### Objective
Could you edit the lines from the one containing "Open the Advanced search link" through the last line so that "Screen dimensions" becomes "Screen size", with nothing else changed, and return only those lines?
# # #
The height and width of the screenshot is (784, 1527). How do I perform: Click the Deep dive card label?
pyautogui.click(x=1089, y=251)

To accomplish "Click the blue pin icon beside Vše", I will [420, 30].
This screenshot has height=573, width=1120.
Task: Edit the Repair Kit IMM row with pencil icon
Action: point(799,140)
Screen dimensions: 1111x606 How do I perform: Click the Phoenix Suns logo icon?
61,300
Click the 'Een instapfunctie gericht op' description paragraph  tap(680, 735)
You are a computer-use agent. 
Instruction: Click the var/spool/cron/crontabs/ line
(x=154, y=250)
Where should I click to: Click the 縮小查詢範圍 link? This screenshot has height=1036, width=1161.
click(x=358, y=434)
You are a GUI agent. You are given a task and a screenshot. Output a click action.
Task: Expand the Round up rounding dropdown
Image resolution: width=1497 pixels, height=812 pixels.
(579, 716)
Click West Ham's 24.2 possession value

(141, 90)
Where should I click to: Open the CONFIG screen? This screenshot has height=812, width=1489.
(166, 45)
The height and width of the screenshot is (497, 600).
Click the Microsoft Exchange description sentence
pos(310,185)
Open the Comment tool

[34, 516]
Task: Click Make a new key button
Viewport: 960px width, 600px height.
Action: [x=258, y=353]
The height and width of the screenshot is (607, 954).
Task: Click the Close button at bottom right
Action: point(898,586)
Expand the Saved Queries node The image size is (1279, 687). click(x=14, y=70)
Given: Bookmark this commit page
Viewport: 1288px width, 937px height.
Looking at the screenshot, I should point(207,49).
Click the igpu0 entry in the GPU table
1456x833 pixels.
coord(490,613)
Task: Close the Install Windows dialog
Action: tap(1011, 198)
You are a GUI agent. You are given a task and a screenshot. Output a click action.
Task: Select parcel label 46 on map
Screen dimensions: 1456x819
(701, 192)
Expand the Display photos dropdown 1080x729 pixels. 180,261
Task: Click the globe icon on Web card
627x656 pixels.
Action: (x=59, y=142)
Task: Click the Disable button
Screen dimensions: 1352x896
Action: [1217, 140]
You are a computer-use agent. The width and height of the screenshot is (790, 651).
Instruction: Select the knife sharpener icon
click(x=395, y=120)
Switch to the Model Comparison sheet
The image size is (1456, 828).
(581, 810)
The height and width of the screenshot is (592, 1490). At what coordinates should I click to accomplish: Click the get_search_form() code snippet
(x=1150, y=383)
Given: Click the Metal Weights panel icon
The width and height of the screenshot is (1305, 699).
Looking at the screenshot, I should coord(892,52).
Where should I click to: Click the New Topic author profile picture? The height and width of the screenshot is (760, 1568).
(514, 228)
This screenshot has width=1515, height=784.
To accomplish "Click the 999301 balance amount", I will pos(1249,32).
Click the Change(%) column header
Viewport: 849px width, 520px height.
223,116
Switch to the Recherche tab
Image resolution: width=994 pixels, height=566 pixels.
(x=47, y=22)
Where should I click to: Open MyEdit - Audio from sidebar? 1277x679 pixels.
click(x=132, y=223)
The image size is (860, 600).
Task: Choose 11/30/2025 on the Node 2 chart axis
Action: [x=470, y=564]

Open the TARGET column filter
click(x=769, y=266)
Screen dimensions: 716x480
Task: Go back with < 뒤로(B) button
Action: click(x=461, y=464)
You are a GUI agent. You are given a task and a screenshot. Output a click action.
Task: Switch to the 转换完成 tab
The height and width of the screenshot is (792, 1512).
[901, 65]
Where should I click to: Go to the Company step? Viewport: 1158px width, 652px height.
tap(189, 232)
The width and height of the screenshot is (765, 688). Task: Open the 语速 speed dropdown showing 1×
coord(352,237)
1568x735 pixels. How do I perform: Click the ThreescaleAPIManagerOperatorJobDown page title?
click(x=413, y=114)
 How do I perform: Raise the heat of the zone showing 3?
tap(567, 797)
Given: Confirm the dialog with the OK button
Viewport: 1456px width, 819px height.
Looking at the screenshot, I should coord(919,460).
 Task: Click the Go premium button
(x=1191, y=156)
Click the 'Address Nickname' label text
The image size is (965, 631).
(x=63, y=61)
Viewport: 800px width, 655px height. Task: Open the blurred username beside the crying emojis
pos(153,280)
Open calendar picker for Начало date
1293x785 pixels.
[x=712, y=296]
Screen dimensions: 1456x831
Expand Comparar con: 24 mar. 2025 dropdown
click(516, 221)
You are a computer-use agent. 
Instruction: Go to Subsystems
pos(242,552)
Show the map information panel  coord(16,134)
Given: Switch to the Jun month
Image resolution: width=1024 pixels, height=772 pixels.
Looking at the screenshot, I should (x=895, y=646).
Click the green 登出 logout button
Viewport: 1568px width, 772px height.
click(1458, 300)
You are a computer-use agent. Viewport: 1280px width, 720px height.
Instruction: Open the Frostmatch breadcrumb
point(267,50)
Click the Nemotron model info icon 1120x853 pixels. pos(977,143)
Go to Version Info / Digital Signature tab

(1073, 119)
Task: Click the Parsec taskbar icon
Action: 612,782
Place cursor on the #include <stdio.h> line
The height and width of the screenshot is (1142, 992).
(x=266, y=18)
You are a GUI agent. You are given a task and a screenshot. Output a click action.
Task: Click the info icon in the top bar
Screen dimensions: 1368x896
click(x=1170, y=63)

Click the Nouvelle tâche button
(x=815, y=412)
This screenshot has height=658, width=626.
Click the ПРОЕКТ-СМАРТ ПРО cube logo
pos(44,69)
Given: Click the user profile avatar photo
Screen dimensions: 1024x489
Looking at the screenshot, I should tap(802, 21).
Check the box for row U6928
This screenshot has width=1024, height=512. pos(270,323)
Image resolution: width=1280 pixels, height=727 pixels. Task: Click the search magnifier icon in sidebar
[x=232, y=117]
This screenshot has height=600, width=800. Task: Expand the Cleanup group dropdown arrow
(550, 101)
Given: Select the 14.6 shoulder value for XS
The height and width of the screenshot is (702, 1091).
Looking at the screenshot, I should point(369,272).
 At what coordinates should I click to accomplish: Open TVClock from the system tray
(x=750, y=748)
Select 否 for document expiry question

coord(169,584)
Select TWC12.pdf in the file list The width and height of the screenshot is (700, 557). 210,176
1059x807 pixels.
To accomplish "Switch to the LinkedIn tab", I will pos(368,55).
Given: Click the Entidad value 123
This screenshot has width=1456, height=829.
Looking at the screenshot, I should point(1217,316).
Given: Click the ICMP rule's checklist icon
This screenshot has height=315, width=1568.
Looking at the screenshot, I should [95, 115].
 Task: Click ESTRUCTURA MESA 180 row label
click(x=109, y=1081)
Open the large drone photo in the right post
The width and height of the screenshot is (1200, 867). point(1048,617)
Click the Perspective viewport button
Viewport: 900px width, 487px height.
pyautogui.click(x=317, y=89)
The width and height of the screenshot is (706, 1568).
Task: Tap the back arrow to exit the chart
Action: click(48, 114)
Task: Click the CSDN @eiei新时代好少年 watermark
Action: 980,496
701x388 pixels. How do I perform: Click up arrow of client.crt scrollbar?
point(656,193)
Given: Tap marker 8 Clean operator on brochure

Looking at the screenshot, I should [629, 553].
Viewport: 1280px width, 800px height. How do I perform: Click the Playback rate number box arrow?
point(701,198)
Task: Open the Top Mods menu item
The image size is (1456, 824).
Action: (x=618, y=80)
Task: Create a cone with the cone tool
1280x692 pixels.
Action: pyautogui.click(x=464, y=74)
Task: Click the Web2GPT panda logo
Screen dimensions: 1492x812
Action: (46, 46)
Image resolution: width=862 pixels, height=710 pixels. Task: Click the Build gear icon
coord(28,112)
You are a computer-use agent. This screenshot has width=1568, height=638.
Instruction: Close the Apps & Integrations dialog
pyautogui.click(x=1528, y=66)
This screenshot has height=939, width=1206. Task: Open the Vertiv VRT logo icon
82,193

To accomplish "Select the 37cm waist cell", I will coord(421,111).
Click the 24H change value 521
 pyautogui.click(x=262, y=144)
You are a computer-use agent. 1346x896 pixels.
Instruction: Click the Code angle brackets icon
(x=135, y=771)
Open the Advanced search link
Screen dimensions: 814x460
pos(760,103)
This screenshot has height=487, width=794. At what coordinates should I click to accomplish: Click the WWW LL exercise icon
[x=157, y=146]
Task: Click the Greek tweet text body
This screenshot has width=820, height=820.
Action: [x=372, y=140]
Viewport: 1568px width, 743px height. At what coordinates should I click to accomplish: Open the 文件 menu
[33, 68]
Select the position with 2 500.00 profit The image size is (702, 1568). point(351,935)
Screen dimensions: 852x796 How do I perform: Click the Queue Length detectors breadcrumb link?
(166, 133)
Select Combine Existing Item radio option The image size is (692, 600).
# # #
### The completed task
Open the Advanced search link
Screen size: 814x460
pos(760,103)
This screenshot has height=487, width=794. At what coordinates should I click to accomplish: Click the WWW LL exercise icon
[x=157, y=146]
Task: Click the Greek tweet text body
This screenshot has width=820, height=820.
Action: [x=372, y=140]
Viewport: 1568px width, 743px height. At what coordinates should I click to accomplish: Open the 文件 menu
[33, 68]
Select the position with 2 500.00 profit The image size is (702, 1568). point(351,935)
Screen size: 852x796 How do I perform: Click the Queue Length detectors breadcrumb link?
(166, 133)
Select Combine Existing Item radio option The image size is (692, 600).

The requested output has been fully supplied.